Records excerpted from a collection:

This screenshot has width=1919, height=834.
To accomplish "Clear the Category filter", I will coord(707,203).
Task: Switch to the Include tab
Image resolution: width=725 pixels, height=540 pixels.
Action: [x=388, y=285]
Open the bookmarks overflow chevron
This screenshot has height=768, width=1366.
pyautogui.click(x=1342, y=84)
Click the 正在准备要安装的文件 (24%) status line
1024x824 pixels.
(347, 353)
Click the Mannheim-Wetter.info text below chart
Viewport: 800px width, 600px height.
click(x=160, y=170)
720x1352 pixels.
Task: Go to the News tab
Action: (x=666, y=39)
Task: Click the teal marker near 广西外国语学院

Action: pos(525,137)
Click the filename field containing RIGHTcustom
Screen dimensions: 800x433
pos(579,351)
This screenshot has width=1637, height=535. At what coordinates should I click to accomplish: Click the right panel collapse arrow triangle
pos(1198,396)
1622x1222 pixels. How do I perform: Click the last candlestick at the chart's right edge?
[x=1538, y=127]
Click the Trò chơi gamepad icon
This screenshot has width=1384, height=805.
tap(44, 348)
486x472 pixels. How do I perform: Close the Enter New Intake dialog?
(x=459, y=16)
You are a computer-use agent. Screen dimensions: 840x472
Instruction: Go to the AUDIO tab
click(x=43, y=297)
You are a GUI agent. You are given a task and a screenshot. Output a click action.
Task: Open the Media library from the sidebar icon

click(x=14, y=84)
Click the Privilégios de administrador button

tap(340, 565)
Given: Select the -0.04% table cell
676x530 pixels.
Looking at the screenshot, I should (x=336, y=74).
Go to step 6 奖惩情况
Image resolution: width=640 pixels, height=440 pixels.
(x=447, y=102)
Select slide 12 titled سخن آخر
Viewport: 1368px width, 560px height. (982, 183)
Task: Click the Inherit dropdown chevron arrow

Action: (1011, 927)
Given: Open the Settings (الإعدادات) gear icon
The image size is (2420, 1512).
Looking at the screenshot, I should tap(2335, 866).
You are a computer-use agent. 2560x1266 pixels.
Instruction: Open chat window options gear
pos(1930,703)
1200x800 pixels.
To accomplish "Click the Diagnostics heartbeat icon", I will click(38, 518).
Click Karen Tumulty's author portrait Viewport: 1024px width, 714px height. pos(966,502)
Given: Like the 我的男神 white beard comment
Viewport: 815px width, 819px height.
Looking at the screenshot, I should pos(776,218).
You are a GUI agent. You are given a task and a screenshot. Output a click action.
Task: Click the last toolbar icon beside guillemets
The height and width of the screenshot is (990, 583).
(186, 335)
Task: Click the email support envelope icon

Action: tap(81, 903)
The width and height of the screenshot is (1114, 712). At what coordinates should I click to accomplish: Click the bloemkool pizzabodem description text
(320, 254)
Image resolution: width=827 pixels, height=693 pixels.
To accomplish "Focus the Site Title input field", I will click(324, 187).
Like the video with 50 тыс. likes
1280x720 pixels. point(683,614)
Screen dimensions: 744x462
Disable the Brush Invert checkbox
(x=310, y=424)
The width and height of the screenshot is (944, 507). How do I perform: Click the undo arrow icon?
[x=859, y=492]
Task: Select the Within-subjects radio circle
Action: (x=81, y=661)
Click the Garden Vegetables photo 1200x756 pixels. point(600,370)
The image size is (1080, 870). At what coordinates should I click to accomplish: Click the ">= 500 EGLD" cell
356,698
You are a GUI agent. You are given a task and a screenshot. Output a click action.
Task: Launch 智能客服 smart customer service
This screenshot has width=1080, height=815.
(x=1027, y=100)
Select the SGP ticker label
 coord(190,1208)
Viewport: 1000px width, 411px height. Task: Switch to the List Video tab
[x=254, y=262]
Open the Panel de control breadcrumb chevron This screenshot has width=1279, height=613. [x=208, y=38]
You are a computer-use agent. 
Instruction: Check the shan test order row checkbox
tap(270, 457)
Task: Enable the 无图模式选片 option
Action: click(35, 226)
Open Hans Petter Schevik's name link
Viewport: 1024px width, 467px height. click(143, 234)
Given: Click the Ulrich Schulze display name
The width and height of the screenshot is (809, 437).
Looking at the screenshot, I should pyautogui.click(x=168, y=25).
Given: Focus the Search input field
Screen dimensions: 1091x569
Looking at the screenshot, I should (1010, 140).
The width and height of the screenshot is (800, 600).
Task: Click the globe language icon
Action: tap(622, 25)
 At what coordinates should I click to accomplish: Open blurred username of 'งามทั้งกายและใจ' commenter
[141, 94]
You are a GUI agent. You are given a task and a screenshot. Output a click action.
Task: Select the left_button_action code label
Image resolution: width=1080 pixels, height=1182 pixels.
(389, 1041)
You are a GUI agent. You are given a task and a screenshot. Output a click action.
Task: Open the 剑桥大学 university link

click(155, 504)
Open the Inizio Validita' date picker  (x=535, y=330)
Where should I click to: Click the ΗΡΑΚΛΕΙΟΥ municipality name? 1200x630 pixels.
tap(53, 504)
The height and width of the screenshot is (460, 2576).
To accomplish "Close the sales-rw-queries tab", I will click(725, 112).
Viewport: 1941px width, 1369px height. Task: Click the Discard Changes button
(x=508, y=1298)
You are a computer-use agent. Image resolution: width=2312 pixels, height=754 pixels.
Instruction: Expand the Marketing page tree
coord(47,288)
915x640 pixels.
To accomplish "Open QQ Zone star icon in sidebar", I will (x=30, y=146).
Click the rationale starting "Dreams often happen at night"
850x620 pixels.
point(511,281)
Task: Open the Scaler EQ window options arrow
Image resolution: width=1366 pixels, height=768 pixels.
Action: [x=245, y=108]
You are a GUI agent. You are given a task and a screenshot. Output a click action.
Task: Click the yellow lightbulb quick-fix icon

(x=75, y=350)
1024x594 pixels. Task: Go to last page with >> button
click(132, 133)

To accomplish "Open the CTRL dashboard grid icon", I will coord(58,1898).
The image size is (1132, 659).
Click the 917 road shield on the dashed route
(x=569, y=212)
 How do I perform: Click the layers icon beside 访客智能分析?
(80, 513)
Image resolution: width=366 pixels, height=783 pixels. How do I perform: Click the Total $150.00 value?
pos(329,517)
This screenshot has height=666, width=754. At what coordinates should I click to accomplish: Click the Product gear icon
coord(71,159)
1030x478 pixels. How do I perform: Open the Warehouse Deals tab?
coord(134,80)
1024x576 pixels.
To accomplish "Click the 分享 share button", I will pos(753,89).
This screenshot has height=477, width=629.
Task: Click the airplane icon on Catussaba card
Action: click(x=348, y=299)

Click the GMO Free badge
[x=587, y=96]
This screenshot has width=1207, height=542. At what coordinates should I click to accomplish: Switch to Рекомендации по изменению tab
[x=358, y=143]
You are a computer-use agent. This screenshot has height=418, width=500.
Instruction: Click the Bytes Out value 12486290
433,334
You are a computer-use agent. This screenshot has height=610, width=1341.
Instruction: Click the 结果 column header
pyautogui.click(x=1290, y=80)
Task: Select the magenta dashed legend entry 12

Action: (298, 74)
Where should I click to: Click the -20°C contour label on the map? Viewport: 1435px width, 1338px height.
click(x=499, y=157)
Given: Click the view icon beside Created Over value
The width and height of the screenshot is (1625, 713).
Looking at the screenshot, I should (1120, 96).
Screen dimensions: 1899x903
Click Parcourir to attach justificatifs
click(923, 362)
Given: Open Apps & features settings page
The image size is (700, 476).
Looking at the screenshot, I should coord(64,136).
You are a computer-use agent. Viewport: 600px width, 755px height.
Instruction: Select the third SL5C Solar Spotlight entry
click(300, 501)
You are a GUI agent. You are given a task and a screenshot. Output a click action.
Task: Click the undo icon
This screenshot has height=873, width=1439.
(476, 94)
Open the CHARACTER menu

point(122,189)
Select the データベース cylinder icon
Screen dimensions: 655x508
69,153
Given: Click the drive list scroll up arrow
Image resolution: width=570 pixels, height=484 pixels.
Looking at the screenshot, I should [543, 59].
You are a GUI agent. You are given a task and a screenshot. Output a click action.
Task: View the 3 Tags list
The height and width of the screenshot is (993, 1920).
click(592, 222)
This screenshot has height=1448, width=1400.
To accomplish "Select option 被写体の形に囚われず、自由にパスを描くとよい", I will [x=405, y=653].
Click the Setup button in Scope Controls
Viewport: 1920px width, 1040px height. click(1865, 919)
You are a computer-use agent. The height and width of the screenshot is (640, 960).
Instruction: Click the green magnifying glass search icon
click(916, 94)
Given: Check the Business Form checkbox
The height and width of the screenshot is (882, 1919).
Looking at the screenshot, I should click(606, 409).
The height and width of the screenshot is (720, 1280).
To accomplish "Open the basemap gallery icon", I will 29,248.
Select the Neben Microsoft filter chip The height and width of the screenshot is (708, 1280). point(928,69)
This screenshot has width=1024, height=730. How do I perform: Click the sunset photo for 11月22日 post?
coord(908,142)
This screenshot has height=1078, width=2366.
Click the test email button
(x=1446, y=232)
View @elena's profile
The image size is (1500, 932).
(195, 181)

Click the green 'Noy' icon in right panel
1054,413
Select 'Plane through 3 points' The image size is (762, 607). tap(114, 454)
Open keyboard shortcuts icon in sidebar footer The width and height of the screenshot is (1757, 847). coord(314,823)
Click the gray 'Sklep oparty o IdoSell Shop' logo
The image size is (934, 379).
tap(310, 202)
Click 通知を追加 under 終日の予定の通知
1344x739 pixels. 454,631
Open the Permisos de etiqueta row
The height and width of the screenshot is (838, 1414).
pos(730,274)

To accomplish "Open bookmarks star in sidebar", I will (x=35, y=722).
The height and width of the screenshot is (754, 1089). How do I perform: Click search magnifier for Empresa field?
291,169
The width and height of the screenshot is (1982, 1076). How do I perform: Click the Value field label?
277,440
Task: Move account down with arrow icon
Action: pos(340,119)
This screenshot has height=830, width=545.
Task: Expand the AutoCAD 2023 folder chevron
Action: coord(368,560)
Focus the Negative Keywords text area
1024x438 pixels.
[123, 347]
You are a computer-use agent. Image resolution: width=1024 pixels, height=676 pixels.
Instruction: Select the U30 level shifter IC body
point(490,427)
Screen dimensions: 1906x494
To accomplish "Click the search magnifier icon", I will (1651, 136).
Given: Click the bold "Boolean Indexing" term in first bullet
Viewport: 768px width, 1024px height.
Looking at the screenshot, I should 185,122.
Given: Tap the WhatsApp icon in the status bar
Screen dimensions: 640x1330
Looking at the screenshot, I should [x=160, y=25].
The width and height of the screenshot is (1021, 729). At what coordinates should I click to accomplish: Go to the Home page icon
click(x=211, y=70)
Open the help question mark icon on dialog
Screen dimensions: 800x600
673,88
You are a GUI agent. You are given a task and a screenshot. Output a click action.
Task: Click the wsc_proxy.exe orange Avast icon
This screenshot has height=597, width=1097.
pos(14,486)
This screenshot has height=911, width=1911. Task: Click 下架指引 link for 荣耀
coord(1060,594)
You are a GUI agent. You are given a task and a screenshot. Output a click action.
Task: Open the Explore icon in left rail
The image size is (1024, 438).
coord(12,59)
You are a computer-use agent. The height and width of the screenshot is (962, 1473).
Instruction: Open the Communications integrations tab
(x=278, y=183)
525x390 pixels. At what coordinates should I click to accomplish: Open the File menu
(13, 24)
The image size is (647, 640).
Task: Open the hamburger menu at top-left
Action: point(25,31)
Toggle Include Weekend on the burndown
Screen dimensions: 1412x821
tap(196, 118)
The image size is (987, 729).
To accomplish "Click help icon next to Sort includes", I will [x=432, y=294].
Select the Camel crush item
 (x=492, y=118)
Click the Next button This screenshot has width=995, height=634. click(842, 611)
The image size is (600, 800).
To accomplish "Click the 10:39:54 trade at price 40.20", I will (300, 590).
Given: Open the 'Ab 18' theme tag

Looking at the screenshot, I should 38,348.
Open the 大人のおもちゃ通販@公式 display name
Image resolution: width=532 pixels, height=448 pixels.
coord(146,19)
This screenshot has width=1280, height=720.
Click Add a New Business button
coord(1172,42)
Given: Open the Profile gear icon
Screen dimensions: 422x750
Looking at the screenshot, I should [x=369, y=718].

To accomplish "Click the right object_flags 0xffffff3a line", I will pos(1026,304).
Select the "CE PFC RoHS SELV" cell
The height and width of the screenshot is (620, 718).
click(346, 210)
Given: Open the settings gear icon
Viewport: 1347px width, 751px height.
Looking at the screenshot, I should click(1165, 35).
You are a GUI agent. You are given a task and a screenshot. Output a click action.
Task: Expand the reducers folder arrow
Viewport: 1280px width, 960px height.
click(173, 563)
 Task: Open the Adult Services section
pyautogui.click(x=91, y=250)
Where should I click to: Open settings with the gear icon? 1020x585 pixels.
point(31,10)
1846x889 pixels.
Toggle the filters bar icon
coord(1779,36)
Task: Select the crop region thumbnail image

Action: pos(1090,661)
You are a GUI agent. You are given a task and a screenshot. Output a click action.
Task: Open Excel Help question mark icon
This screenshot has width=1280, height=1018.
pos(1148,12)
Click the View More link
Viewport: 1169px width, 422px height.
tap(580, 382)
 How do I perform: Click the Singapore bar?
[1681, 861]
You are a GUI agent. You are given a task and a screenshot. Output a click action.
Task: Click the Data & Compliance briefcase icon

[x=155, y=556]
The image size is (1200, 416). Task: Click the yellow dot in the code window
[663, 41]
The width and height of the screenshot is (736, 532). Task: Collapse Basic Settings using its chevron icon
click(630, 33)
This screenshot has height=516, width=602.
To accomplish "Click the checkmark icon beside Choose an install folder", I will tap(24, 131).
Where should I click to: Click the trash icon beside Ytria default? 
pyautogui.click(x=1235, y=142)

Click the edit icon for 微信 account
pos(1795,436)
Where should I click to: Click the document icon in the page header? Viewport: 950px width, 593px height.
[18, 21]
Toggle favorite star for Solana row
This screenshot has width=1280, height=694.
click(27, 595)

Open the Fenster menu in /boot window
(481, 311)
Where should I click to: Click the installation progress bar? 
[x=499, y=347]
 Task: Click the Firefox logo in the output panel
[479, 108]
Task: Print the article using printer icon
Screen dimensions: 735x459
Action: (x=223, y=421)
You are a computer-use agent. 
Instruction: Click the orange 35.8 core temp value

• Exercise requirements:
After locating the line that contains "Task: Switch to the Include tab", please copy exactly every line from the start of the records through it, and nothing else.

• Response for this exercise:
This screenshot has width=1919, height=834.
To accomplish "Clear the Category filter", I will coord(707,203).
Task: Switch to the Include tab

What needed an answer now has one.